The Friðland Svarfdæla Nature Reserve is a beautiful slice of north Iceland, an 8 km2 wetland on both sides of the river Svarfaðardalsá, located near Dalvík. The reserve stretches from the sea up to Húsabakki in Svarfaðardalur. The area has been a protected region since 1972 and is the oldest of its kind in Iceland. Svarfaðardalur is a vast, densely populated valley in North Iceland, about 30 minutes from Akureyri. Small farms, babbling brooks and towering mountains surround the region.
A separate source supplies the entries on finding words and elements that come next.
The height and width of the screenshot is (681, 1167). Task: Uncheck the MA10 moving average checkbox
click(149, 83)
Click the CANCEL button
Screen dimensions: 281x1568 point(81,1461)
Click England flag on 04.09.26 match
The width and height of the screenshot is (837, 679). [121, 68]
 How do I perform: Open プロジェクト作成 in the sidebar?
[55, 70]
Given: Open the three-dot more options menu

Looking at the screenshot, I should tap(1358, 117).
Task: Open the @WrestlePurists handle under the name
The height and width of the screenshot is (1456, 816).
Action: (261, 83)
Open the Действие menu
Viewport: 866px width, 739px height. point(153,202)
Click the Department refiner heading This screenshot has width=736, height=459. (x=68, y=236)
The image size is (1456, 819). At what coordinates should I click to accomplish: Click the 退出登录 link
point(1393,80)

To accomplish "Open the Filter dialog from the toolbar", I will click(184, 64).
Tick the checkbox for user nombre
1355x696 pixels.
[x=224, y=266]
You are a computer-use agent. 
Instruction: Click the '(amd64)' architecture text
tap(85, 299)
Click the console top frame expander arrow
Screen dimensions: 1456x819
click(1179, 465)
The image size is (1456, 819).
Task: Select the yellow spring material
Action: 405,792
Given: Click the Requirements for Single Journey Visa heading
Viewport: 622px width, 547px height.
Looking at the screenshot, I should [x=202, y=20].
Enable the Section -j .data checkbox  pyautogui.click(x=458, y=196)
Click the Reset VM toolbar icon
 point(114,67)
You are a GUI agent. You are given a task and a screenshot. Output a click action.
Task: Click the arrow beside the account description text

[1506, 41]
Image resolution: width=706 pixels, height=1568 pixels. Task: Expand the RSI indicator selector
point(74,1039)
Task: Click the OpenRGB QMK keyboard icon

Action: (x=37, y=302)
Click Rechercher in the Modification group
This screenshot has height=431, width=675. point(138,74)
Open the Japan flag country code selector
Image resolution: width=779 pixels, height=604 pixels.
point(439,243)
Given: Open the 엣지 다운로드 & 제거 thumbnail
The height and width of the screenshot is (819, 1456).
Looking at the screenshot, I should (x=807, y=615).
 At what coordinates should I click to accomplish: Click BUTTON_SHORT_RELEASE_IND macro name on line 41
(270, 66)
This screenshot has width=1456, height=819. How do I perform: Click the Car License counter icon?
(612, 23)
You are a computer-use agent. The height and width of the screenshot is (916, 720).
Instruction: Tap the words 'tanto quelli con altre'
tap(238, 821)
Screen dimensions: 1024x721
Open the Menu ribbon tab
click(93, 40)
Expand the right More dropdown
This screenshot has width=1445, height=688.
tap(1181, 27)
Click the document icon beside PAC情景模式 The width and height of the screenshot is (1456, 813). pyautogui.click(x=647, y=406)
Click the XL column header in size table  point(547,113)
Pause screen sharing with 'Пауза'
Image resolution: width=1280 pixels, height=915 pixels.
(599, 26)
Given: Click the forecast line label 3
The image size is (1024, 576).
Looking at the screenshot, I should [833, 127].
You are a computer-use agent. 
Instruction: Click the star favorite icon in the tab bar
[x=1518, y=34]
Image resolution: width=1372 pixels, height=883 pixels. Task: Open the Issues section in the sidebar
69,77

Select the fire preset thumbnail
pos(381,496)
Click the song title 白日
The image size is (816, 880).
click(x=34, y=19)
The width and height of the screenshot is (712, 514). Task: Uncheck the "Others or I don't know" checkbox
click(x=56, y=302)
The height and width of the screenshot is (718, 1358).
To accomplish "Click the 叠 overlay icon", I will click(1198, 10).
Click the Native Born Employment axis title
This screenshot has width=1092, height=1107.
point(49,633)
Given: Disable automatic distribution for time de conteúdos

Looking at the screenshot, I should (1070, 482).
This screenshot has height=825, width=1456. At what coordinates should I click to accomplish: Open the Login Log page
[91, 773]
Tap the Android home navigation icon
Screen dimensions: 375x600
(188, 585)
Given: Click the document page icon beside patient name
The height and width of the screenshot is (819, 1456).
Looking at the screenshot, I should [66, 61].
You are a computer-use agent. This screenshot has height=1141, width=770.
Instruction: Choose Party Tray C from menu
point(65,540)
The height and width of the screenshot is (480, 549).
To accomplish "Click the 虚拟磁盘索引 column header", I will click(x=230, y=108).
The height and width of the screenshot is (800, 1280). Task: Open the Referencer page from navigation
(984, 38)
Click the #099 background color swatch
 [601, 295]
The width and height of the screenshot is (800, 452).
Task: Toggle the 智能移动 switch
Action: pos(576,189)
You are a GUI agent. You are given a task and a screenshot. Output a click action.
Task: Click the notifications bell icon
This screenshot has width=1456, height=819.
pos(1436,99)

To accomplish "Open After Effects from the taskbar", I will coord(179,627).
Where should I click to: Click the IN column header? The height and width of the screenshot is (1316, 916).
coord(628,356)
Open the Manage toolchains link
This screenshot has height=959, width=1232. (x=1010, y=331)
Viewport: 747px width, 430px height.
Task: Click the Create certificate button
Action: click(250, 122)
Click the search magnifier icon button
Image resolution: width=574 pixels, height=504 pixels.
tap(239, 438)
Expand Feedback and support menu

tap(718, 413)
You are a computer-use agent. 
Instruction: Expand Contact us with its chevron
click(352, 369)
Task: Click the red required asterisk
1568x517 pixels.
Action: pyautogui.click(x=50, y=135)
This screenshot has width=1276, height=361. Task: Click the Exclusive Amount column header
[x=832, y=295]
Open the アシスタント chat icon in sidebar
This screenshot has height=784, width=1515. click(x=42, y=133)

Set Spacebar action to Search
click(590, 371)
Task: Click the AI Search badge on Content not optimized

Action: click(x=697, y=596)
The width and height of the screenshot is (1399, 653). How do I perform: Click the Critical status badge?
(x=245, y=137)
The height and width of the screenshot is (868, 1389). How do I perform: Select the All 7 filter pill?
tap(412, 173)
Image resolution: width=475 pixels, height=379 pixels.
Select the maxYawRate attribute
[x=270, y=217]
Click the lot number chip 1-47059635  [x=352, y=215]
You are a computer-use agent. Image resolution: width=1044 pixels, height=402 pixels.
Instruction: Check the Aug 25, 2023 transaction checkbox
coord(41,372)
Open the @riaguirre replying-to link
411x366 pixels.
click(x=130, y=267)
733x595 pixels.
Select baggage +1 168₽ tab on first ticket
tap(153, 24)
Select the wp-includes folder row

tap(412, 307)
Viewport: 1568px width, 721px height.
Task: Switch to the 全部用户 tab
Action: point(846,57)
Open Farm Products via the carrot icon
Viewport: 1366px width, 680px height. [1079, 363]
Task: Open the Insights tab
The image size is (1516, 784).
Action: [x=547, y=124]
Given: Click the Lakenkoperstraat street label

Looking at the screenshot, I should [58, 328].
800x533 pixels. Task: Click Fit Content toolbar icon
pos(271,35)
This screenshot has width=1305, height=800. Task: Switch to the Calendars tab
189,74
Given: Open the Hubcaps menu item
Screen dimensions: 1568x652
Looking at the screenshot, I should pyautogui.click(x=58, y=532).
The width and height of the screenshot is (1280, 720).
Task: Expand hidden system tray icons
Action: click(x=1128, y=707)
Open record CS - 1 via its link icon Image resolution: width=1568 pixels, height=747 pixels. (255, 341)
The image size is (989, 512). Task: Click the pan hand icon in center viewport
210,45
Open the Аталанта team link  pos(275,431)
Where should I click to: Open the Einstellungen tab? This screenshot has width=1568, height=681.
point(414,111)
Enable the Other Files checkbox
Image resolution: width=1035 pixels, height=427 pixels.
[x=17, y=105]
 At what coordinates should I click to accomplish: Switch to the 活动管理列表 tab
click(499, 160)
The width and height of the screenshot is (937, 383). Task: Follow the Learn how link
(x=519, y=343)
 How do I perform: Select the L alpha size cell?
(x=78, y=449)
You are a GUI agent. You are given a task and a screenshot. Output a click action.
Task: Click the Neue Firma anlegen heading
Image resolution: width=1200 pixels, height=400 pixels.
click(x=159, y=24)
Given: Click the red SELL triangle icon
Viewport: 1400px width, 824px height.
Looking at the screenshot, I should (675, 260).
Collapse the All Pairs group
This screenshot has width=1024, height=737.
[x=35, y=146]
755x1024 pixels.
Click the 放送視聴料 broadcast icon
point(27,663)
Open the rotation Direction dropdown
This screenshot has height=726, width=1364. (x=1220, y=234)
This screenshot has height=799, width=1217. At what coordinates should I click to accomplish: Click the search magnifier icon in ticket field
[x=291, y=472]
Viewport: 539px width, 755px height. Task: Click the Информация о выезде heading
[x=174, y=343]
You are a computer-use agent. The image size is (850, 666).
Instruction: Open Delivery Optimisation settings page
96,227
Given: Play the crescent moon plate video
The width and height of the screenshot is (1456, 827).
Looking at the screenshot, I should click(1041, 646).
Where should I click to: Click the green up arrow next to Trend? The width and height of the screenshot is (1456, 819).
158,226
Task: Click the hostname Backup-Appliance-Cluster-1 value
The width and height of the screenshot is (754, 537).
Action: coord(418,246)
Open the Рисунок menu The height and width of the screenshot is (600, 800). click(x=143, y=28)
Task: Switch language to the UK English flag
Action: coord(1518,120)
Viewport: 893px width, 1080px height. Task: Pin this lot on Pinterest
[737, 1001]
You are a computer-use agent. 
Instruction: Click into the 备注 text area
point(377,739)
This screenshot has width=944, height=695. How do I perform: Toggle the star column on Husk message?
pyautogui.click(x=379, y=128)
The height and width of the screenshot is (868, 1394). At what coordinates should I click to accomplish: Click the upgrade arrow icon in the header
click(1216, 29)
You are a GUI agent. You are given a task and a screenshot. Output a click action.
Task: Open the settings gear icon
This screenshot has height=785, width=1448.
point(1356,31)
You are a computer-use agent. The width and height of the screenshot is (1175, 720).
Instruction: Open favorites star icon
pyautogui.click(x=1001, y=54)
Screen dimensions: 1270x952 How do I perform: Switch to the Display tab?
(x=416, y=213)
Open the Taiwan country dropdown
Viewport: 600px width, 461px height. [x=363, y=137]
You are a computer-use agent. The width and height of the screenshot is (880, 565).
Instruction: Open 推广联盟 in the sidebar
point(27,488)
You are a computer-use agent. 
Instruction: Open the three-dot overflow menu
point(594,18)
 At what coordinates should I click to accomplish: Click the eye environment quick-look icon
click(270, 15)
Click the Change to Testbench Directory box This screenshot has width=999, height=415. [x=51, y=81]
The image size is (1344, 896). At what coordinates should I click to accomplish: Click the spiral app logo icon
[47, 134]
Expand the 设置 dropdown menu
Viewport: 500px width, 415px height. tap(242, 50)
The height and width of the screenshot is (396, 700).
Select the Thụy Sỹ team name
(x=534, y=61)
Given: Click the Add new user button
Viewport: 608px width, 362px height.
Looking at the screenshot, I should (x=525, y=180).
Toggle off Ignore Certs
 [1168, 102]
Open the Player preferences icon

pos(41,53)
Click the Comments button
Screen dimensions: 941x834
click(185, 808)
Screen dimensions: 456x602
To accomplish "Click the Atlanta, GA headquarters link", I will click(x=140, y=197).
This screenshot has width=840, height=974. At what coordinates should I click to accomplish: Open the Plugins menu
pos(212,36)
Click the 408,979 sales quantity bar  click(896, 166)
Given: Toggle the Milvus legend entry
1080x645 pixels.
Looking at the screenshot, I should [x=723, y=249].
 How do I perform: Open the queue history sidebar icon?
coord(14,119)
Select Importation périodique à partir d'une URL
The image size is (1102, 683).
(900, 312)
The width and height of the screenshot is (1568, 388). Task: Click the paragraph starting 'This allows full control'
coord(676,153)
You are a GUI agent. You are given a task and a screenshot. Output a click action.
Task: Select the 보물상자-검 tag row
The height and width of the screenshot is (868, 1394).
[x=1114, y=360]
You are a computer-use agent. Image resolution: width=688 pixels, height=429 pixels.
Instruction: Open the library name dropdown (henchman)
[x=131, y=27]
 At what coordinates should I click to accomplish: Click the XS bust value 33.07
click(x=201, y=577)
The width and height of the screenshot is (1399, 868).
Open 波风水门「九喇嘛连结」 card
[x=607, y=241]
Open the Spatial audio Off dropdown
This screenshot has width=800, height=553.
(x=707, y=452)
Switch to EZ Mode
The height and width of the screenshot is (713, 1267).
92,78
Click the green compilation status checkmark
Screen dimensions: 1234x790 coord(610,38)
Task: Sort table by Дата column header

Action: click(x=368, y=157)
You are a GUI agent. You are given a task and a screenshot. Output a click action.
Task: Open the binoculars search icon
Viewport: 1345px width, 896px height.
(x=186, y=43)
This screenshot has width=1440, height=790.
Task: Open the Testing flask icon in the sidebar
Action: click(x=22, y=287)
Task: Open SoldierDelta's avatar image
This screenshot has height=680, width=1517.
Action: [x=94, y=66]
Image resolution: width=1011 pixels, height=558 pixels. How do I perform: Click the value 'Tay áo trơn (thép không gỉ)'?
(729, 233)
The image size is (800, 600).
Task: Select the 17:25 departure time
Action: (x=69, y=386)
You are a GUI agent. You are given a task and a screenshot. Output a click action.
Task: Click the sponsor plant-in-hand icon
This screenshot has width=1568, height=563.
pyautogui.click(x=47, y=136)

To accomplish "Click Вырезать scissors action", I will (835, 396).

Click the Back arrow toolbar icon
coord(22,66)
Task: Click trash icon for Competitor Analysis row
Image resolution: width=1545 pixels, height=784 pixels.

Friðland Svarfdæla is an outdoor oasis with numerous hiking trails and bird-watching opportunities. In fact, the protected area is the home and nesting area for more than 30 bird species, making the area perfect for bird watching. The site has marked trails, information about birds, flora and fauna, and bird-watching houses and bridges for easy access. You can reach the nature reserve from Húsabakki in Svarfaðardalur or from Hrísatjörn, close to the town of Dalvík. Going from Húsabakki, travellers can walk through the nature reserve to the Svarfaðardalsá river, cross it on a short walking bridge and walk to the small forest of Hánefsstaðareitur.

Svarfdæla Nature Reserve was protected in 1972 with the help of farmers in Svarfaðardal to preserve the nature and landscape of the nature reserve. Wetland characterises the reserve, and the area is an essential habitat for various wetland birds, but it is believed that more than 35 bird species breed within the protected area.

The primary conservation value of Svarfdæla Friðland is the area’s bird life and bird habitat, but the reserve breeds, among other things, species that are listed as endangered and in imminent danger on the list of the Icelandic Institute of Natural History. In addition, various ecosystems in the area have a very high conservation value.The management and protection plan for Friðland Svarfdæla is intended to be a strategic document, worked in collaboration with landowners, municipalities and stakeholders, and is intended as a management tool to shape the area’s future vision. The aim of its creation is to propose a strategy for the protection of the nature reserve and how to maintain its conservation value so that there is as much harmony as possible. The plan presents 10-year strategic goals, along with a rolling three-year action plan.